Omdat [gedaagde] ongelijk krijgt, moet zij de proceskosten (inclusief de nakosten) betalen aan NS Reizigers. De proceskosten worden begroot op:
- kosten van de dagvaarding € 113,54
- griffierecht € 130,00
- salaris gemachtigde € 80,00 (2 punten x € 40,00)
- nakosten € 20,00 (plus de kosten van betekening zoals
vermeld in de beslissing)
Totaal € 343,54
Minus verschil € 0,40
-----------
Totaal € 343,14
3.20.
[gedaagde] heeft bij haar laatste reactie vermeld dat zij met de gemachtigde van NS Reizigers een betalingsregeling heeft getroffen. Dat wat [gedaagde] aan NS Reizigers ter aflossing op de getroffen betalingsregeling heeft voldaan, strekt op het hiervoor genoemde bedrag in mindering. De kantonrechter vertrouwt erop dat dit op een correcte manier wordt uitgevoerd.

4.De beslissing

De kantonrechter:
4.1.
veroordeelt [gedaagde] tot betaling van de wettelijke rente over € 156,81 vanaf 22 mei 2024 tot 8 juli 2024.
4.2.
veroordeelt [gedaagde] tot betaling van de proceskosten die tot en met vandaag voor NS Reizigers worden vastgesteld op € 343,14, te betalen binnen veertien dagen na aanschrijving daartoe, te vermeerderen met de kosten van betekening als [gedaagde] niet tijdig aan de veroordelingen voldoet en het vonnis daarna wordt betekend;
4.3.
verklaart dit vonnis uitvoerbaar bij voorraad;
4.4.
wijst de vordering voor het overige af.
Dit vonnis is gewezen door mr.

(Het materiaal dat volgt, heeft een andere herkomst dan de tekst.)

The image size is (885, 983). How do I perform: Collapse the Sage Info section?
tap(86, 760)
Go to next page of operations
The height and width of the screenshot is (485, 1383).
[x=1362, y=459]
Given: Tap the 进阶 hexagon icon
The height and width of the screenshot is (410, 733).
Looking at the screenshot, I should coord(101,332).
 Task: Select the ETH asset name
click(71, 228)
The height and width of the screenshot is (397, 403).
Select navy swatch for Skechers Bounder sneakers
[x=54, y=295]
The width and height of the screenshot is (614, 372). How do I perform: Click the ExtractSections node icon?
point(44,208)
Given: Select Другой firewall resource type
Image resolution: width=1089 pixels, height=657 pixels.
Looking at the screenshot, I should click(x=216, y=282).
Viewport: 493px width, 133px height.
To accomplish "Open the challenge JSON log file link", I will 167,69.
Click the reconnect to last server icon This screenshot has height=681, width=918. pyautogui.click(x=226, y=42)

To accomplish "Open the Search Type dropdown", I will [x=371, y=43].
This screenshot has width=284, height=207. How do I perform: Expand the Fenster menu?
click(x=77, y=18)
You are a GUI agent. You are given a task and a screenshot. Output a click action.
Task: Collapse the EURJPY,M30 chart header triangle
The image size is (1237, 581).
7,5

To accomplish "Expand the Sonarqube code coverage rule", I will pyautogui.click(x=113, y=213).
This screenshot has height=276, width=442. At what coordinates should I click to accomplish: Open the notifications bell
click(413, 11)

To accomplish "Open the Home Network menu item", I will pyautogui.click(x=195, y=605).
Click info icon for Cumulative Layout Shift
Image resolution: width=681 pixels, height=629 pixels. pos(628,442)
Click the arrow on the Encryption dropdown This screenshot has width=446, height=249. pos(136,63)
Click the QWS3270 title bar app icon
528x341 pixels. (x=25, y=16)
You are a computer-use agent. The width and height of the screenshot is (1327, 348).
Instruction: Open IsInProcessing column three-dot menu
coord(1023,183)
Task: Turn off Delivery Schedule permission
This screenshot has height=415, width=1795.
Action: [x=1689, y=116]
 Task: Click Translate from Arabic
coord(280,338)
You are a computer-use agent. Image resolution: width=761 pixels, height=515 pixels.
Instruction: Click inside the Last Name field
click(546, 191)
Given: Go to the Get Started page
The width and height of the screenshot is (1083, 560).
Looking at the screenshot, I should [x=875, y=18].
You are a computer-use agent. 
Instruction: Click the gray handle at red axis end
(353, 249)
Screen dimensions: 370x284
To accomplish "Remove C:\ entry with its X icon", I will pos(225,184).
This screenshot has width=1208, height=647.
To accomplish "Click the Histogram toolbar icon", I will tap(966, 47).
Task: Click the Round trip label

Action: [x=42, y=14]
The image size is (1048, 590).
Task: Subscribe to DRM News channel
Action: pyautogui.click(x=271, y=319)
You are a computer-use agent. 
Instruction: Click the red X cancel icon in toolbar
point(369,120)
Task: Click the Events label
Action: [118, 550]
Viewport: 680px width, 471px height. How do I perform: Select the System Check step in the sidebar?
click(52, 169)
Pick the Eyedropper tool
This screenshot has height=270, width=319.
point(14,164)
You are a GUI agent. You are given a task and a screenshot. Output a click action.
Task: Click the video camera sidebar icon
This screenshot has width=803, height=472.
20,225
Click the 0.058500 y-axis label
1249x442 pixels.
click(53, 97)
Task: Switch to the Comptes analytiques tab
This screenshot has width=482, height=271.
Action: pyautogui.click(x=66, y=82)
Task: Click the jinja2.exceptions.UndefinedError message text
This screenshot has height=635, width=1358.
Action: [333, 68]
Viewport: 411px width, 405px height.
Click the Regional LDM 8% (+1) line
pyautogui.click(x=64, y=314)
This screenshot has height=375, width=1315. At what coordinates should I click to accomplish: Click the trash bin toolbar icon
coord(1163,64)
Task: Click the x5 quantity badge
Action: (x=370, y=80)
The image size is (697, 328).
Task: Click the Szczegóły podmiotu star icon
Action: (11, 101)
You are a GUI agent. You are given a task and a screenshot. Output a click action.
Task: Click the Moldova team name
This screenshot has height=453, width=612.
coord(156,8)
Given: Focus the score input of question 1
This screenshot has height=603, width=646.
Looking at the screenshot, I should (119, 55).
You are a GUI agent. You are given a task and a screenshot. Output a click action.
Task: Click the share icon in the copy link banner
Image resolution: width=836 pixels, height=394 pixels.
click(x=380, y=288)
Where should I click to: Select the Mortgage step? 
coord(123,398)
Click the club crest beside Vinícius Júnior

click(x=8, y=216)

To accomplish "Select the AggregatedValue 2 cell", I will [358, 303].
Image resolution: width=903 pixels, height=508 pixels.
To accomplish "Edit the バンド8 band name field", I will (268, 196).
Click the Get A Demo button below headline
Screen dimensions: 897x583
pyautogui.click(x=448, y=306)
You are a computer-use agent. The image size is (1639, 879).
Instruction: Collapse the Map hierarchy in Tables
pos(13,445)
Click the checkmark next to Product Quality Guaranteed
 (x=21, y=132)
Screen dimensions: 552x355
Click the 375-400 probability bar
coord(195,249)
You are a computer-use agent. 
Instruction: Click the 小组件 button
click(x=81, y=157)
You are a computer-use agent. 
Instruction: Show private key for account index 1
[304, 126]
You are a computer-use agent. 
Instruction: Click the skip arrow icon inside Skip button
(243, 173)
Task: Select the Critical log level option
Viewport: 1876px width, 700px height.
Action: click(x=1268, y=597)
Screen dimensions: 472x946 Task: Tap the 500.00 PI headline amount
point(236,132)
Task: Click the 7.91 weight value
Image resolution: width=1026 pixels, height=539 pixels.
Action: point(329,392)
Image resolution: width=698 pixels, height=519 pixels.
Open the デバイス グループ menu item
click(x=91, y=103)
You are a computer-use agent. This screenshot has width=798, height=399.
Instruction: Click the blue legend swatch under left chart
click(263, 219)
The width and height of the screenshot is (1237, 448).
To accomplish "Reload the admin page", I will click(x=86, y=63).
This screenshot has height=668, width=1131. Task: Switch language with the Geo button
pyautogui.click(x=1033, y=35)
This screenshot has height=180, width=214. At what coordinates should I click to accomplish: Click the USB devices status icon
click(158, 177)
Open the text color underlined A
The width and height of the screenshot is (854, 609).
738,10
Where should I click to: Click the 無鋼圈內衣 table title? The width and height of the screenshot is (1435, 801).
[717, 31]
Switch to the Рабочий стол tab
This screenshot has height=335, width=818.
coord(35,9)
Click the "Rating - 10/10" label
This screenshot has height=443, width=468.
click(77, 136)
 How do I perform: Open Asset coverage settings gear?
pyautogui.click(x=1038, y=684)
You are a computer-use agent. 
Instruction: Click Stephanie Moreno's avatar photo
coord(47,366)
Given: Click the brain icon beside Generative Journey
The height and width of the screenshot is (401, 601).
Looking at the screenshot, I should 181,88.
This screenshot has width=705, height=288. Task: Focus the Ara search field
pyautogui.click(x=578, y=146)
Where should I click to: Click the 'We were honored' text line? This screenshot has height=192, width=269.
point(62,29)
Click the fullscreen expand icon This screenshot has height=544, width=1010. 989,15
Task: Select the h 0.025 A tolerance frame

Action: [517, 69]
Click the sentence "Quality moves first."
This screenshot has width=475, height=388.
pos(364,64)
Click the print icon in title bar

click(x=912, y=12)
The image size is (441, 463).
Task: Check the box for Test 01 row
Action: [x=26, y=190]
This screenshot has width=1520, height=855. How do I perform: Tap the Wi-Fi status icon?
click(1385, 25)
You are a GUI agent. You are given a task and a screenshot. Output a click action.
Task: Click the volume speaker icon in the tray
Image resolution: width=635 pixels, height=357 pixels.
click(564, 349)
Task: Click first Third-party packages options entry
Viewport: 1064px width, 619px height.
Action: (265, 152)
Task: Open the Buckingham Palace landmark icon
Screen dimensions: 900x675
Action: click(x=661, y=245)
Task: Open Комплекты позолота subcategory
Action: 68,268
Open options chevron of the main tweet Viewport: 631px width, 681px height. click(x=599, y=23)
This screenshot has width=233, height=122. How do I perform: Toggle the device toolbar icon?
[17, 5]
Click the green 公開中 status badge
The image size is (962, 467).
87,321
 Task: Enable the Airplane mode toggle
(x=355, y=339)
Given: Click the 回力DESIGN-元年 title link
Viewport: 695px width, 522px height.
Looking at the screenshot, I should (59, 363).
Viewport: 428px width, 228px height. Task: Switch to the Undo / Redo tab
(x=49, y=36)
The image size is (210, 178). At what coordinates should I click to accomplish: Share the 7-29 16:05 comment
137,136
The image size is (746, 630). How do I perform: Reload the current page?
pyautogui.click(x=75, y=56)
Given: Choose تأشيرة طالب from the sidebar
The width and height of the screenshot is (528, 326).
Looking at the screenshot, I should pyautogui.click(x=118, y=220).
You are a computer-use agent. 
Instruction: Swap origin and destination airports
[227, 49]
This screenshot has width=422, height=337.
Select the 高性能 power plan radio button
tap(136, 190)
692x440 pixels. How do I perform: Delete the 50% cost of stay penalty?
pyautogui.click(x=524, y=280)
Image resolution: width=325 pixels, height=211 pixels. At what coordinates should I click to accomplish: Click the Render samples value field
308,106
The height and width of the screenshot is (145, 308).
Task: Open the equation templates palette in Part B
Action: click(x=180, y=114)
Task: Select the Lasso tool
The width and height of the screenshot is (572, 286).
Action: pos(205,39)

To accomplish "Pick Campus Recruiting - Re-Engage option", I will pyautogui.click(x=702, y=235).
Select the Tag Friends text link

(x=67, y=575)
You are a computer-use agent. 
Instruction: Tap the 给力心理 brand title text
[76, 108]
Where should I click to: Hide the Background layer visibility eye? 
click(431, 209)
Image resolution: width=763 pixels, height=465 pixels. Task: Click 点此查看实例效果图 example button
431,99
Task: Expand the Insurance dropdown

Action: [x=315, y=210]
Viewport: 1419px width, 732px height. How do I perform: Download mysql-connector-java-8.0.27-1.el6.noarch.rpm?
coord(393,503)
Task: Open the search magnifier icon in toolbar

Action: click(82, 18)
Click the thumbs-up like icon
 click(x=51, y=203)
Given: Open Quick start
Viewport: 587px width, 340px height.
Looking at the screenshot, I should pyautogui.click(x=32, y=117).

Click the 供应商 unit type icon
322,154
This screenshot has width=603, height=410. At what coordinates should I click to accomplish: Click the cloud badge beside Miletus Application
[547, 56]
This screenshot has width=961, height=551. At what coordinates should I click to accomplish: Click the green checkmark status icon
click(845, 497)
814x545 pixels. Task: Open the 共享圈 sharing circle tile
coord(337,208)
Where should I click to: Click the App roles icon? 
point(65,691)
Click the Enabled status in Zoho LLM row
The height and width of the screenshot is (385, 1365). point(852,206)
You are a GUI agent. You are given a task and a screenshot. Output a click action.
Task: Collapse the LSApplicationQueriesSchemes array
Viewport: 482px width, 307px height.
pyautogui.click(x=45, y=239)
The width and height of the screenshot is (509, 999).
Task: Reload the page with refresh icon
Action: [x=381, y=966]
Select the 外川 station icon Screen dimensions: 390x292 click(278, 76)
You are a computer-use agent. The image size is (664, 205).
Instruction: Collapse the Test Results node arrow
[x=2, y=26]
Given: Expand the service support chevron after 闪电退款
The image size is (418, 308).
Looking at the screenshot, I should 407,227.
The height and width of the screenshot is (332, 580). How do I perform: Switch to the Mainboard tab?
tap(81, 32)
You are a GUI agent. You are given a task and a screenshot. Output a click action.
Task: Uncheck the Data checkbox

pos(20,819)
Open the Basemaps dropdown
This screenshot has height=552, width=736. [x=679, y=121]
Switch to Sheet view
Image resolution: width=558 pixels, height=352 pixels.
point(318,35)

P.J. Jansen en op bovengenoemde datum in het openbaar uitgesproken in aanwezigheid van de griffier.
De griffier De kantonrechter

Voetnoten

1.HvJ EU 23 januari 2019, zaak C-430/17, ECLI:EU:C:2019:47 (Walbusch Walter Busch), punt 41; HvJ EU 10 juli 2019, zaak C-649/17, ECLI:EU:C:2019:576 (Amazon EU), punt 44.
2.Hoge Raad 12 november 2021, ECLI:NL:HR:2021:1677, te vinden op rechtspraak.nl.
3.HvJ 27 januari 2021, C229/19 en C289/19, ECLI:NL:EU:C:68 (Dexia).
4.Zie het tussenvonnis van de rechtbank Noord-Holland van 20 september 2023 ECLI:NL:RBNHO:2023:12873 en het eindvonnis van 22 november 2024 ECLI:NL:RBNHO:2023:11969.